SAP SPLIT TEXT - Guide



Get Example source ABAP code based on a different SAP table
  



Splitting Texts

ABAP_BACKGROUND
Usually the characters in a character string are encoded based on a code page using a fixed number of bytes. This means that it is always known in the memory where a character begins and ends. However, in some code pages, a character can be formed from a combination of multiple separately saved characters. This applies in particular to the characters of the surrogate area of the Unicode character set, that are collectively represented in the Unicode character representation UTF-16 by two consecutive 16-bit replacement codes (surrogate).
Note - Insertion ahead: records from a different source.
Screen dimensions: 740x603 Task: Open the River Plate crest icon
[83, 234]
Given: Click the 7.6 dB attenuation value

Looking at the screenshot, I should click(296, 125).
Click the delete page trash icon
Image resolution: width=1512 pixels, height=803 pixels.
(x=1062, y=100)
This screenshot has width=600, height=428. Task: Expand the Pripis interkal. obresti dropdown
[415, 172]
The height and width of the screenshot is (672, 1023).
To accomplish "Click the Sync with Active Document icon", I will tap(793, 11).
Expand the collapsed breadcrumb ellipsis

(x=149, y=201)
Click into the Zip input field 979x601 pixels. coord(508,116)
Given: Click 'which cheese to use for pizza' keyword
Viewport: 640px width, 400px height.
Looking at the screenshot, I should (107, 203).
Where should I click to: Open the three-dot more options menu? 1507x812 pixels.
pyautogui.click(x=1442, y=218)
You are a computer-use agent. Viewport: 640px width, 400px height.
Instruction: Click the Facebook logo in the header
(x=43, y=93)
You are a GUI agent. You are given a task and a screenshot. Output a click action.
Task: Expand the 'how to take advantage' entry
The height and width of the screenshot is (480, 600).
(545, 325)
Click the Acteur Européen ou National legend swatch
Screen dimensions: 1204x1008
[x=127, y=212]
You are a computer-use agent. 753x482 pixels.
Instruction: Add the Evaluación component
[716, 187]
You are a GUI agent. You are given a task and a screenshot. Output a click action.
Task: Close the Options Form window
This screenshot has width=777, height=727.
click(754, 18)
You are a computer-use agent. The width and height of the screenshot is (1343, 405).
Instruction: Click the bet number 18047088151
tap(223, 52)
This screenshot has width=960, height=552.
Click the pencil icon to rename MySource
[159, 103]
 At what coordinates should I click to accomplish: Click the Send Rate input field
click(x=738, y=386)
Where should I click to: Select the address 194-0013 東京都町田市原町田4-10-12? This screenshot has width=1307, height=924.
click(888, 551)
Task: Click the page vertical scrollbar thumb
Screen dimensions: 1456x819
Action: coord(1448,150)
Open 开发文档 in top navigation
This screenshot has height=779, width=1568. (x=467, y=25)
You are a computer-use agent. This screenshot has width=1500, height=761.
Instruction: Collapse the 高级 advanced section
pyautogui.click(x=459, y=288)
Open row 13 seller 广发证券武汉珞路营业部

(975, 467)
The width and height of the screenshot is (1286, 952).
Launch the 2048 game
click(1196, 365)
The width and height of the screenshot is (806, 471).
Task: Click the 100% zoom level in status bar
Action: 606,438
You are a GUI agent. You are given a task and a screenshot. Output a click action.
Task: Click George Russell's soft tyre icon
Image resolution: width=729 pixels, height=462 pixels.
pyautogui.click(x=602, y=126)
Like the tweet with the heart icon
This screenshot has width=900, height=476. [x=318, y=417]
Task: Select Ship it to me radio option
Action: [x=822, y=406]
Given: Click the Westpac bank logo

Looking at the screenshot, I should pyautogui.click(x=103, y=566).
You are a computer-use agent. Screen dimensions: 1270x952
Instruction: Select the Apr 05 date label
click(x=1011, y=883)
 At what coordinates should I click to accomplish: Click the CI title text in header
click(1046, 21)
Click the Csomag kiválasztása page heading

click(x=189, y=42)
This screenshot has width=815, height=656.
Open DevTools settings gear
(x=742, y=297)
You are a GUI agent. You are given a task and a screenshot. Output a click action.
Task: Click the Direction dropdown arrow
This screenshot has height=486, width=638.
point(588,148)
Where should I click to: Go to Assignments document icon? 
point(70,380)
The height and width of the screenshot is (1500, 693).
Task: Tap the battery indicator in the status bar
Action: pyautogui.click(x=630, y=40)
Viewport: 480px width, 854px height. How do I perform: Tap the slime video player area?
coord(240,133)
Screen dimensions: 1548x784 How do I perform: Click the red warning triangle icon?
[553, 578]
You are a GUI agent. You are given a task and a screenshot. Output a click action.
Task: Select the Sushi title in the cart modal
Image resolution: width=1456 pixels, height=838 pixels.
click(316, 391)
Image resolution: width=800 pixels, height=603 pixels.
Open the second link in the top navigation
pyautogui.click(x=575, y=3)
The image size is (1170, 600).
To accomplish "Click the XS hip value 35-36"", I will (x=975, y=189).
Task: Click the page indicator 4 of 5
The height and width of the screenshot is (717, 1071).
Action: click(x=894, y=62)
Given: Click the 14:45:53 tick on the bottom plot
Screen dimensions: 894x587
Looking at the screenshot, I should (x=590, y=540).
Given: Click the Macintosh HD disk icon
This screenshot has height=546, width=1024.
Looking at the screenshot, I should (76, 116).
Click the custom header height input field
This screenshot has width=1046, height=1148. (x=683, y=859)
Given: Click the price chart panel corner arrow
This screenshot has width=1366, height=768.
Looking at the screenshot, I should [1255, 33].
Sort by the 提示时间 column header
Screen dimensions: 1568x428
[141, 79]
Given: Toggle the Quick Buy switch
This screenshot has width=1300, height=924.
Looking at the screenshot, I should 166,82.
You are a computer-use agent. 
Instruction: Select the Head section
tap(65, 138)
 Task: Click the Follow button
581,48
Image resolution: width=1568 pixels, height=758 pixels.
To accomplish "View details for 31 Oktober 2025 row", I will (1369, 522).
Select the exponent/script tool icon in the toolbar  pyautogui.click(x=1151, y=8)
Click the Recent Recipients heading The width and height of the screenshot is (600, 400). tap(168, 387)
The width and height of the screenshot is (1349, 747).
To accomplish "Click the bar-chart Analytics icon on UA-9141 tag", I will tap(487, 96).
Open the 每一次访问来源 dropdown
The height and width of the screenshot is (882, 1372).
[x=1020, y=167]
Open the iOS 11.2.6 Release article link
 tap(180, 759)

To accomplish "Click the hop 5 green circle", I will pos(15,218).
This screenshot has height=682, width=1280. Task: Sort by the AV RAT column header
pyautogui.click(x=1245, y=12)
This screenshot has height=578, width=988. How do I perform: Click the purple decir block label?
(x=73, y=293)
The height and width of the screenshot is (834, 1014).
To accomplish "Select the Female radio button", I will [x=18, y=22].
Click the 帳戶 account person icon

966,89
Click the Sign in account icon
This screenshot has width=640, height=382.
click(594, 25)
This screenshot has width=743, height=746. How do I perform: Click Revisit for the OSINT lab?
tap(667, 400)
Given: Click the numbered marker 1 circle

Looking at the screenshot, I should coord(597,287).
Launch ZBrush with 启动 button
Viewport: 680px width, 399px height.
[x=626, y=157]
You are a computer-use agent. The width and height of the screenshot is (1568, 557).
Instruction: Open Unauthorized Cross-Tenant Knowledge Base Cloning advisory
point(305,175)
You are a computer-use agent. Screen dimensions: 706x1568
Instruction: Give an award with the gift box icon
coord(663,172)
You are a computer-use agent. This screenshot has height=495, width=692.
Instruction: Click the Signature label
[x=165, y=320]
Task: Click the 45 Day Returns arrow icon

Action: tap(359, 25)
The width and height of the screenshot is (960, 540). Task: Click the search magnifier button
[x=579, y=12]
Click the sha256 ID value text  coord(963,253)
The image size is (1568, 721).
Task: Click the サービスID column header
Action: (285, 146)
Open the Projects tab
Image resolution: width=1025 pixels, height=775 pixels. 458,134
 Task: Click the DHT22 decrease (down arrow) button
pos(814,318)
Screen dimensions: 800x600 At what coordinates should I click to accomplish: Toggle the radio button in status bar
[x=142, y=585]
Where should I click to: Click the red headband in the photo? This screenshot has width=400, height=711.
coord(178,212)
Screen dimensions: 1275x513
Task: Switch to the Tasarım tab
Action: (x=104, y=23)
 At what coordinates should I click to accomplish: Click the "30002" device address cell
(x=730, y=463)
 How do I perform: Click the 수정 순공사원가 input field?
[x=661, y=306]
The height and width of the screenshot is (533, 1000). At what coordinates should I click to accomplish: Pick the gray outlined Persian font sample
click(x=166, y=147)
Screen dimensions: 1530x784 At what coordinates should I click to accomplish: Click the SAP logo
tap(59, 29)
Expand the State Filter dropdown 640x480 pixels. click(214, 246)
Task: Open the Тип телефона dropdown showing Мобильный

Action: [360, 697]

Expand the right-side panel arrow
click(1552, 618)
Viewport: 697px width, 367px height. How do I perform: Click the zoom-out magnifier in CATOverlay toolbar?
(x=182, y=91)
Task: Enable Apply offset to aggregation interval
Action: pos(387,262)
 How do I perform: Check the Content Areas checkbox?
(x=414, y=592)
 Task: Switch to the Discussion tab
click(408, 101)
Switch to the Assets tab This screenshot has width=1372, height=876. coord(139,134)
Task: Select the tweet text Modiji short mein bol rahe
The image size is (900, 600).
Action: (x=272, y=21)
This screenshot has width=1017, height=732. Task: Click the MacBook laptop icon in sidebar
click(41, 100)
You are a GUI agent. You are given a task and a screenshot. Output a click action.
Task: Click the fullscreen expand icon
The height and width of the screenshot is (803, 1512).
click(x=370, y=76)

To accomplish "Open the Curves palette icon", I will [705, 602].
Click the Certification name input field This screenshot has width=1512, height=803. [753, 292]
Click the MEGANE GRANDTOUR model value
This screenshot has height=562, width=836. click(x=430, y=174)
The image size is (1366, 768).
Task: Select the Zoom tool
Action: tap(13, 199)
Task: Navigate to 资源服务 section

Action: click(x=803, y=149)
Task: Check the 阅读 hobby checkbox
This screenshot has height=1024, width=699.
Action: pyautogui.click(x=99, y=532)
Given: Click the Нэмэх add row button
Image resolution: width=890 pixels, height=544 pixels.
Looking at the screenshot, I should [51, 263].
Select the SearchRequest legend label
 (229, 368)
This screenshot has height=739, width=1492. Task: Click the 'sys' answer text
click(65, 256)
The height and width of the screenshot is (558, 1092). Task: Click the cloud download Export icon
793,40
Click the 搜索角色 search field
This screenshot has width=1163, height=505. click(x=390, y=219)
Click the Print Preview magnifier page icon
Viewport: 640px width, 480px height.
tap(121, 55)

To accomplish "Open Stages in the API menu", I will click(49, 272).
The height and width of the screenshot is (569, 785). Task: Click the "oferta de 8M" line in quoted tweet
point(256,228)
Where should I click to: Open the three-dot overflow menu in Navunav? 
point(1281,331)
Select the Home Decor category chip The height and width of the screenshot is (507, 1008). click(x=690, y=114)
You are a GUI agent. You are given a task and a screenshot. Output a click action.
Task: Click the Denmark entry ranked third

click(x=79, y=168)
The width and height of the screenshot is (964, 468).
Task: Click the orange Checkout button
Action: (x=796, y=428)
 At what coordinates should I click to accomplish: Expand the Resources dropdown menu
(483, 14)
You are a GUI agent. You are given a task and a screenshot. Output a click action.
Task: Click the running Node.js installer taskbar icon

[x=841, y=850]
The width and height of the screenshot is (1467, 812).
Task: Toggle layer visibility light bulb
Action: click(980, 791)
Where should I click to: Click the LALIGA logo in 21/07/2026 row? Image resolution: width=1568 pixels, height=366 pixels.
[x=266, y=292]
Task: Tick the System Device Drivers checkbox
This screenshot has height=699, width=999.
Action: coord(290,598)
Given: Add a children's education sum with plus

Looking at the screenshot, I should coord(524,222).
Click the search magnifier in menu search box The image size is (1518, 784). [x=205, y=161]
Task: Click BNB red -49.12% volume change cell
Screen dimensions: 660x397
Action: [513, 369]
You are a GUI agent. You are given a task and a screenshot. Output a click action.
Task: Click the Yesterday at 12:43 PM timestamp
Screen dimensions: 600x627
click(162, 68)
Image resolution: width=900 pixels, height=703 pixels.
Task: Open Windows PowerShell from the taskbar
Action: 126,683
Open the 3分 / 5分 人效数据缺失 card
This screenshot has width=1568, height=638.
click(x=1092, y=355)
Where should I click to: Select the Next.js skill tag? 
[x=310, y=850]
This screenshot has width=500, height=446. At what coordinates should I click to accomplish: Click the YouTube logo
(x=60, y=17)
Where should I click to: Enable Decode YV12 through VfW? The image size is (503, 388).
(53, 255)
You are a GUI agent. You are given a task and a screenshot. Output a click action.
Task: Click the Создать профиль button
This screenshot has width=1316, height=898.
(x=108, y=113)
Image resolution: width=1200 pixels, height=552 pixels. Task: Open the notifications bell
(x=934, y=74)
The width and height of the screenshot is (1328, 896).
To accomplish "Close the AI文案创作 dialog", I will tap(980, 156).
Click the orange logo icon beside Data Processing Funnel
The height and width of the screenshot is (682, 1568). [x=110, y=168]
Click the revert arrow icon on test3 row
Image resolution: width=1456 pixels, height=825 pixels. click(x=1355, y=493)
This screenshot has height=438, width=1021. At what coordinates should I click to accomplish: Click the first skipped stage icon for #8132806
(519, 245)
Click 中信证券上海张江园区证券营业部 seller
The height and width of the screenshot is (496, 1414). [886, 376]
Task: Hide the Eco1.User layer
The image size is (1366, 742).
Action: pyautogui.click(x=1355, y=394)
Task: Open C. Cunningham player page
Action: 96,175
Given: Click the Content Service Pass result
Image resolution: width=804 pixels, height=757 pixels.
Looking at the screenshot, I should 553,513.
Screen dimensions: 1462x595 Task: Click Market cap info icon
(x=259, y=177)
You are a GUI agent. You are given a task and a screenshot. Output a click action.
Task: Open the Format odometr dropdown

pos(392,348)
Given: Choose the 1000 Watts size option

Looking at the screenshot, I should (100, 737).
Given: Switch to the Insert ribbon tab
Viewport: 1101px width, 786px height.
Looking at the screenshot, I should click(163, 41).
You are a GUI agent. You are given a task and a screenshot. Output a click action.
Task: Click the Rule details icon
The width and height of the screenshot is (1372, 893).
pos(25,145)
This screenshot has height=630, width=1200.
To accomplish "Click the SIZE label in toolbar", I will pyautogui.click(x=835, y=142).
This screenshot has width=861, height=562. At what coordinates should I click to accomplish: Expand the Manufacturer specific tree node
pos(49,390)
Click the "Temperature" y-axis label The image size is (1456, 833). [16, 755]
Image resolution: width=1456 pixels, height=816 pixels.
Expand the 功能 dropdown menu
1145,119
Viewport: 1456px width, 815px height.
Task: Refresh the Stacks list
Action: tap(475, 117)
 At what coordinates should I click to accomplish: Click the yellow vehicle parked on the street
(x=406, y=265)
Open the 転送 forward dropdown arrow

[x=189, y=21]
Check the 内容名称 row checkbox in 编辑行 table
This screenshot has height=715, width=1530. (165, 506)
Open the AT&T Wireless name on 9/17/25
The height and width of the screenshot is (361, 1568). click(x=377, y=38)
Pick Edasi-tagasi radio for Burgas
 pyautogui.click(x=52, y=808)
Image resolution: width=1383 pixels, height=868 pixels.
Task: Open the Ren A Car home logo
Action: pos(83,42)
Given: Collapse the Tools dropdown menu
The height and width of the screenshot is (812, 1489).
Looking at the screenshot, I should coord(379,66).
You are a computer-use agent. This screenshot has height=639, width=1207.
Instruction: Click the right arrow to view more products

The surrogate area, for example, includes several Chinese characters that are predominantly used in Hong Kong. The ABAP programming area does not support this area. ABAP supports the subset of UTF-16 covered by UCS-2, in which each character occupies two bytes. One character in the surrogate area occupies four bytes and is handled as two characters by ABAP.

ABAP_RULE
Only split texts between characters
Make sure that statements do not split character strings in any places with composite characters or surrogates.

ABAP_DETAILS
Operations that split character strings include:
Substring accesses with offsets/lengths or substring functions
The SPLIT statement
Every assignment to a character-like field that is too short, where one side of the original value is cut off
If texts containing combined characters or surrogates are split, this can produce undefined characters that cannot be displayed. If there is a risk of this occurring, you can define a suitable separation position by using the method STRING_SPLIT_AT_POSITION of class CL_SCP_LINEBREAK_UTIL.